I have been going through scripts/prepro_predicates.py. I came to understand that all_predicates_final.json contains all the predicates and aligned_triplets_final.json contains the pairs of objects for each predicates. So I understand now that these object pairs can directly be used to form the positive bags. But I am still wondering how to form negative bag. Can I use the same pairs for the respective predicate to form negative bag?
These questions might look dum but I am really layman and struggling to put all the pieces together.
Thank you
Given a predicate, the neg bag is the complement to the positive bag in terms of all pairs.

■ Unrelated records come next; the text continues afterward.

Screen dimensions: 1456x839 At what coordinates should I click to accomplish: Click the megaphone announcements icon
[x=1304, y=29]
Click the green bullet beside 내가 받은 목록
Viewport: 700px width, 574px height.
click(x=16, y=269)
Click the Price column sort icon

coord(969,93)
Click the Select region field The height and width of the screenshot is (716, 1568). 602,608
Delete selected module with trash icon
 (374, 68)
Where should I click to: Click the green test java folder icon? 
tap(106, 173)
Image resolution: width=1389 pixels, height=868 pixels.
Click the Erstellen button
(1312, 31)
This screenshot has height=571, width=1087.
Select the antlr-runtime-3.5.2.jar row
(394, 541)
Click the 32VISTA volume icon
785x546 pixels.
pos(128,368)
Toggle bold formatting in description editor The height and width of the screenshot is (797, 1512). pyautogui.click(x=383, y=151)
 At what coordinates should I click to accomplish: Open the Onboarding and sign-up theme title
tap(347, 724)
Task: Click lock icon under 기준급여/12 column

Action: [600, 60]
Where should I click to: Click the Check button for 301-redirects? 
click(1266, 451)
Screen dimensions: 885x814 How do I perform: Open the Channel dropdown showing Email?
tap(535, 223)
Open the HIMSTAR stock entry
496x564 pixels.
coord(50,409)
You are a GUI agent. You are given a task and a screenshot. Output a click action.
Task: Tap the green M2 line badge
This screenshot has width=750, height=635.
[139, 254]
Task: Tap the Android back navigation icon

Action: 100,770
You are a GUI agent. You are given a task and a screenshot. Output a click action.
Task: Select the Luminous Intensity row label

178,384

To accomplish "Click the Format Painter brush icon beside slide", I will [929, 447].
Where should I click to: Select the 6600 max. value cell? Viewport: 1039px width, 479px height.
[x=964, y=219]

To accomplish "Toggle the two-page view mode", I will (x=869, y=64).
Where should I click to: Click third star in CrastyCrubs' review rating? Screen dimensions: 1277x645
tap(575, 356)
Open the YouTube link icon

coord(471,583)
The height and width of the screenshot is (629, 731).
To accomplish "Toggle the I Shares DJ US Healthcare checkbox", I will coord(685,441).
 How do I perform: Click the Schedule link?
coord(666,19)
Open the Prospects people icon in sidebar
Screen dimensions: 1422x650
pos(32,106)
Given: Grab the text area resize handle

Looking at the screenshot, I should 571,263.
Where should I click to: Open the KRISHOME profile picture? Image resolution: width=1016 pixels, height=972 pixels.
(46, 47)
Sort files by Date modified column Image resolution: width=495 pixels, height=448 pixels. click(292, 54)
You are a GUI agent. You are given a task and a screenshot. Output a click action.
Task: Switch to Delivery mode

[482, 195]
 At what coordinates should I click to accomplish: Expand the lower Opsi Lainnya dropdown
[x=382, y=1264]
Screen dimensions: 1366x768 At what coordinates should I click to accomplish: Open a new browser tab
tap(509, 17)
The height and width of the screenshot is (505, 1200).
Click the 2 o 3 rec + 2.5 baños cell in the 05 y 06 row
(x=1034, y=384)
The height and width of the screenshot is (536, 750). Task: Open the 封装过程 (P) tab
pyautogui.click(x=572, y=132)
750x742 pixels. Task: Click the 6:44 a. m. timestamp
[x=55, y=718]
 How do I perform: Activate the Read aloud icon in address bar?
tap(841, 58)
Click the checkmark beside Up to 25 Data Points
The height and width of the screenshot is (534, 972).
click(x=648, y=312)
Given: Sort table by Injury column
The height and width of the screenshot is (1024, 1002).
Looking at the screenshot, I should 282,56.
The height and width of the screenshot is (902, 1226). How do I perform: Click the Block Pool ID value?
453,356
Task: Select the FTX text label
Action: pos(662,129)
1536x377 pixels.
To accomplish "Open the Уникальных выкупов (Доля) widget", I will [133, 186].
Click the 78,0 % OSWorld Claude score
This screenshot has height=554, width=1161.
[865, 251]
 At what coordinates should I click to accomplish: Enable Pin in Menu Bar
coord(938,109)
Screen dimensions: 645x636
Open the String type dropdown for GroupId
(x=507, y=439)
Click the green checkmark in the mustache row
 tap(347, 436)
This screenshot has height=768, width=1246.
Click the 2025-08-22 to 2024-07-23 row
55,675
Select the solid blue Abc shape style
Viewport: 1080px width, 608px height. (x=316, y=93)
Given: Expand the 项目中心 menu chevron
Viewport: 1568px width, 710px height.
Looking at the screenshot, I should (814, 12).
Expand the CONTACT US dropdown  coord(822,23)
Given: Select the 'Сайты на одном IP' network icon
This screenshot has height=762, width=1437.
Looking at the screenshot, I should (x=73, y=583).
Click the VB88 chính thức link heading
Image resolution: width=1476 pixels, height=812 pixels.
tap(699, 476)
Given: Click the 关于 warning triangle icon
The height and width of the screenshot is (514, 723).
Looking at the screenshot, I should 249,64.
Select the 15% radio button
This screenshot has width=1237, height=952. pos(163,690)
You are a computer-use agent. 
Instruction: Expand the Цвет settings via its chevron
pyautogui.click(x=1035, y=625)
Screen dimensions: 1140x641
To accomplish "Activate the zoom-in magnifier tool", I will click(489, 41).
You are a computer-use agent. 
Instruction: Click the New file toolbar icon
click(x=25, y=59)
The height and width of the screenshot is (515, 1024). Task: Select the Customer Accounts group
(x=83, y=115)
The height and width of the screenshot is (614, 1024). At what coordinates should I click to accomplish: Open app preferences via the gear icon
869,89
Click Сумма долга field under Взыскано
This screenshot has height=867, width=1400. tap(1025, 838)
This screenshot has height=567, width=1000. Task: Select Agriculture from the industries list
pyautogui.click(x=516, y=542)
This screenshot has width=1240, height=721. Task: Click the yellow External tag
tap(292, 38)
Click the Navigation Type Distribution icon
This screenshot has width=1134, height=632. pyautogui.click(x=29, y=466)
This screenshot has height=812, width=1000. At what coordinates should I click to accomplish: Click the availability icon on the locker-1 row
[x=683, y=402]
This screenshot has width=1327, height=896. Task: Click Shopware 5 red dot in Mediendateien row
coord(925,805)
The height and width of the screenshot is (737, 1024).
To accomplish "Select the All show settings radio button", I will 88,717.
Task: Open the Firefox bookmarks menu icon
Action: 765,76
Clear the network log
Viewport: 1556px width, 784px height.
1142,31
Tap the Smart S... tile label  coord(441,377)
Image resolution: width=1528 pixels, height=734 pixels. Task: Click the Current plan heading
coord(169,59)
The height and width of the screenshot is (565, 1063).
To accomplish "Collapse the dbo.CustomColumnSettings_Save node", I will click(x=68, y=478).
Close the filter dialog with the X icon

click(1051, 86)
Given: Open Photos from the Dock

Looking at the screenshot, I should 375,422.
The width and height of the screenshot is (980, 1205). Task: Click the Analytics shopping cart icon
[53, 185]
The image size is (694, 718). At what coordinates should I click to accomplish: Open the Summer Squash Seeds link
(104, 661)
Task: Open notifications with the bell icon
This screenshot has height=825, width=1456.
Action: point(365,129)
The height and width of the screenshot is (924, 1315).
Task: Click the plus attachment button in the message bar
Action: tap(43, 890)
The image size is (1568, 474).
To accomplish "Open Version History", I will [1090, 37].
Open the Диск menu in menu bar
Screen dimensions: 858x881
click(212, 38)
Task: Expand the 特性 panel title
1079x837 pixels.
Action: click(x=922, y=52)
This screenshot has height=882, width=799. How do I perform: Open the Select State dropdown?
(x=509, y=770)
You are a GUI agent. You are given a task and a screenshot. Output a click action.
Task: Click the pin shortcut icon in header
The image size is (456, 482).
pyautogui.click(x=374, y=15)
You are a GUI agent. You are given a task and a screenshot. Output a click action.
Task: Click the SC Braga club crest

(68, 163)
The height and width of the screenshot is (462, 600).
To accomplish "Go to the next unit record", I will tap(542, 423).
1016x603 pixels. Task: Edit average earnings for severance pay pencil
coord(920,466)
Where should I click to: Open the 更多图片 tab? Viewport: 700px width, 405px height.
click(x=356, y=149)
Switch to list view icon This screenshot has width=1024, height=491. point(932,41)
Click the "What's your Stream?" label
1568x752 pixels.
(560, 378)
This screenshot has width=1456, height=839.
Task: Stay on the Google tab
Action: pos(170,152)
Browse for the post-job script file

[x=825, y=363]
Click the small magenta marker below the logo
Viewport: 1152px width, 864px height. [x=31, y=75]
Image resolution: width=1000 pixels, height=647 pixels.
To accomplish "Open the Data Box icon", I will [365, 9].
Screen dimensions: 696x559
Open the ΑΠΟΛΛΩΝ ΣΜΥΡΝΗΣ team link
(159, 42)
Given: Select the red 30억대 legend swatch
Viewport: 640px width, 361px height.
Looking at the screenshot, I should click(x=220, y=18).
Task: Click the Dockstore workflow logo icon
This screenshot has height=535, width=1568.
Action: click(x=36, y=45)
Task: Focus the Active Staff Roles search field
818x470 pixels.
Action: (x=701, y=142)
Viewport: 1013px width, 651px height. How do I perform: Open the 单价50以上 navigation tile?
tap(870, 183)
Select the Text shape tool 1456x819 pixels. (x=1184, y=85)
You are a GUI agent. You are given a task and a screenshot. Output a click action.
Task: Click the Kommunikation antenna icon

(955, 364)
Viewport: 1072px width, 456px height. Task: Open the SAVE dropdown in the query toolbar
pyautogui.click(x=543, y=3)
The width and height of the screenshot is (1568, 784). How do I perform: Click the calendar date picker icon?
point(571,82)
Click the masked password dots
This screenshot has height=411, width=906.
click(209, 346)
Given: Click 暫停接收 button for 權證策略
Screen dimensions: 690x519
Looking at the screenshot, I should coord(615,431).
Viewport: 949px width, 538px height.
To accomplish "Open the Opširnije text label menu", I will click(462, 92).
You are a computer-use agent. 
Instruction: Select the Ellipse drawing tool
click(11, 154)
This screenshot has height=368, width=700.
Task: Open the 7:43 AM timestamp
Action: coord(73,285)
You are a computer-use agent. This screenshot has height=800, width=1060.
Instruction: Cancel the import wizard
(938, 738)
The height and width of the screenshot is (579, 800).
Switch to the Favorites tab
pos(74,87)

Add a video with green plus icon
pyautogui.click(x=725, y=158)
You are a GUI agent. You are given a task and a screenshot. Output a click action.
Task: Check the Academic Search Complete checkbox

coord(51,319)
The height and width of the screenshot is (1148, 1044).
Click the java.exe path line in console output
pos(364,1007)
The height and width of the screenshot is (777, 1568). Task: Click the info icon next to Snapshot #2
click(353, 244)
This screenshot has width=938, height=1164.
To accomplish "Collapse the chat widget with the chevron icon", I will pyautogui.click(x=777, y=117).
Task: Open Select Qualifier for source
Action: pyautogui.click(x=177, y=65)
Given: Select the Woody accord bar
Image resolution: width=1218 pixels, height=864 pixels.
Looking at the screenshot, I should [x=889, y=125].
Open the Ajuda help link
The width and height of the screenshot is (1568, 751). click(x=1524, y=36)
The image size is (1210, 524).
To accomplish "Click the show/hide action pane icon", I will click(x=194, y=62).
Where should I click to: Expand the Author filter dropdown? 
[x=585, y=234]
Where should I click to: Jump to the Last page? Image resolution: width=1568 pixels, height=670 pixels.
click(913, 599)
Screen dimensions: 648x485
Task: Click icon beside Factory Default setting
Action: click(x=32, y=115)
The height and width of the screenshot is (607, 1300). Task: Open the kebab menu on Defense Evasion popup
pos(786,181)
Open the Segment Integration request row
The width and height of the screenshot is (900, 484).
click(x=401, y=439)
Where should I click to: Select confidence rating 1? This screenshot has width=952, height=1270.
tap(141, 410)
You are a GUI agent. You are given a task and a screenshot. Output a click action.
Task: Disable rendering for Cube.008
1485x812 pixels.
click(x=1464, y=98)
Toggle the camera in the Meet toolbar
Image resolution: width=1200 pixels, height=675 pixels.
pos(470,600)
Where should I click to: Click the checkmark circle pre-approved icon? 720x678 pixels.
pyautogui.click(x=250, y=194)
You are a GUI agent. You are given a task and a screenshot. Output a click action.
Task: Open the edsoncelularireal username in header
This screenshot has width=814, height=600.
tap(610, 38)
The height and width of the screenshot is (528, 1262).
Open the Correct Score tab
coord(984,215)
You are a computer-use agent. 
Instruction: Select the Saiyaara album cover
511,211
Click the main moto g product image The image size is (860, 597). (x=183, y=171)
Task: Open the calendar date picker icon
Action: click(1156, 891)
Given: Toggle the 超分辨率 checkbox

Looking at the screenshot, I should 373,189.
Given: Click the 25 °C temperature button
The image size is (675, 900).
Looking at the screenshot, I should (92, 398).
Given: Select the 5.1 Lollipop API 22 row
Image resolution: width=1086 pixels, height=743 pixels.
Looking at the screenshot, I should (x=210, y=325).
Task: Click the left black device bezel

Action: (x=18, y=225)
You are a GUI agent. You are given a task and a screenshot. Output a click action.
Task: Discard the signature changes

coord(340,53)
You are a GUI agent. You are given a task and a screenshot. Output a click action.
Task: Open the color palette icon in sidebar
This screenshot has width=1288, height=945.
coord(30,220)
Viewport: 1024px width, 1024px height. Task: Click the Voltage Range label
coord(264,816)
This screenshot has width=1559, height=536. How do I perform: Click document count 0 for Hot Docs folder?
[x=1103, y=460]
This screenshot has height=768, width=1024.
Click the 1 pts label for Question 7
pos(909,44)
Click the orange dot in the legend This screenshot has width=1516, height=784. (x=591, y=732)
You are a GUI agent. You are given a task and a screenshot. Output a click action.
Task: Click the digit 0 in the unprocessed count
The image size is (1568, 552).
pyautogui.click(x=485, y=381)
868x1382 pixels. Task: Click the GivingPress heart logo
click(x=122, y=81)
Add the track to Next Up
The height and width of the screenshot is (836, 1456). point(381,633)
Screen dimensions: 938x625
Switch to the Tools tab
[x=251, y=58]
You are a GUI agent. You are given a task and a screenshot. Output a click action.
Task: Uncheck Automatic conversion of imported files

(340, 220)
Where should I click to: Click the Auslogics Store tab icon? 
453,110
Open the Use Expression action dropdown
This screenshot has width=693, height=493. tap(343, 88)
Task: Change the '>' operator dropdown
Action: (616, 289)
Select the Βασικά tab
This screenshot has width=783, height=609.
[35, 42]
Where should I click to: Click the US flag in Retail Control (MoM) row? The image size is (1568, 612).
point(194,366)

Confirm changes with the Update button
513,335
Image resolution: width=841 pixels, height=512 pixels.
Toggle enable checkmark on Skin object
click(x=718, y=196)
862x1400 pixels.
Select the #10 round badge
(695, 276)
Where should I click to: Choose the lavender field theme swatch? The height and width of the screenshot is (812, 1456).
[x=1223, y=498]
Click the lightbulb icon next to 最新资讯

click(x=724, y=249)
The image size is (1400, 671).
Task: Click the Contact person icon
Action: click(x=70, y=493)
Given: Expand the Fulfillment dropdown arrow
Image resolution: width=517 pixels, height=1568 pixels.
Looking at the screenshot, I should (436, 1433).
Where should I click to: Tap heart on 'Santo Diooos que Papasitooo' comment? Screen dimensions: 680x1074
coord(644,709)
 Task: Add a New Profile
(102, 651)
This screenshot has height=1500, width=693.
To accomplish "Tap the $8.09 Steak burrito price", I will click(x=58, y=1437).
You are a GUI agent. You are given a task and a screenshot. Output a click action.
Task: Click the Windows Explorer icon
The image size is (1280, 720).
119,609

Great! Thank you very much for all the answers. Hopefully I should be able to implement now.
Hello again,
I have been able to implement the bag model. I trained the model. Now while testing we should be able to predict the predicates in the images by using just the objects pairs in the images right ?
Also we will need the ground truth predicates in the images to evaluate the model. I don't see any file which contains the ground truth labels of predicates. Can you please provide me some information about how/where can I get the test data?
Thank you!
Exactly. You can use the same split as Karparthy split for train/dev/test. As we didn't have predicate annotation between each pair, I just used predicate recall over the whole image (#(predicted predicates ∩ gt predicates) / #(gt predicates)) as a metric to roughly evaluate the model.
Thank you very much for responding.
I think Karparthy's split for train/dev/test does not have predicate annotation over the whole image. How did you get the ground truth predicates?
Do you consider the predicates in the captions of each test image as the ground truth predicates?
Yes, I mean cut the karparthy train split into train/dev/test, and use caption predicates as reference.
Awesome! Thank you very much. :)
I have one more question. We develop positive and negative bag for each predicate and train them separately. If we train them separately we will have separate models. For example, 10 models for 10 predicates. Do we need to combine these 10 models into one or do we get just one model while training? (Because eventually we need just one model to predict any predicates right?)
I would suggest adding 10 different top layer classifiers for each predicate and sharing other params between all predicates. That makes one model.
Sure. Thank you very much!
Can I ask you some details about the training? For different predicates, the division of positive bags and negative bags is different. How do you realize batch training? In addition, what is the probability threshold after training the classifier?
Can I ask you some details about the training? For different predicates, the division of positive bags and negative bags is different. How do you realize batch training? In addition, what is the probability threshold after training the classifier?
I have not been able to train the model yet. I am still working on the MIL part.
What library are you using for multi-instance learning?
Hello author,
Thank you so much for being very helpful. I have some more questions, It would very kind of you if you can share how you resolved these;
Thank you!
I am trying to reproduce your model for weak supervised multi instance learning, I am a bit confused about the formation of positive and negative bag. It says in the paper, for a predicate r associated with object region pair, the region pair will be labeled as positive bag if the predicate r is in the caption S. My question is the predicates are extracted from the triplets and the triplets are extracted from the caption so the predicate with always be present in the caption.
How to label the positive and negative bag. Can you please help me understand this?
Thank you very much.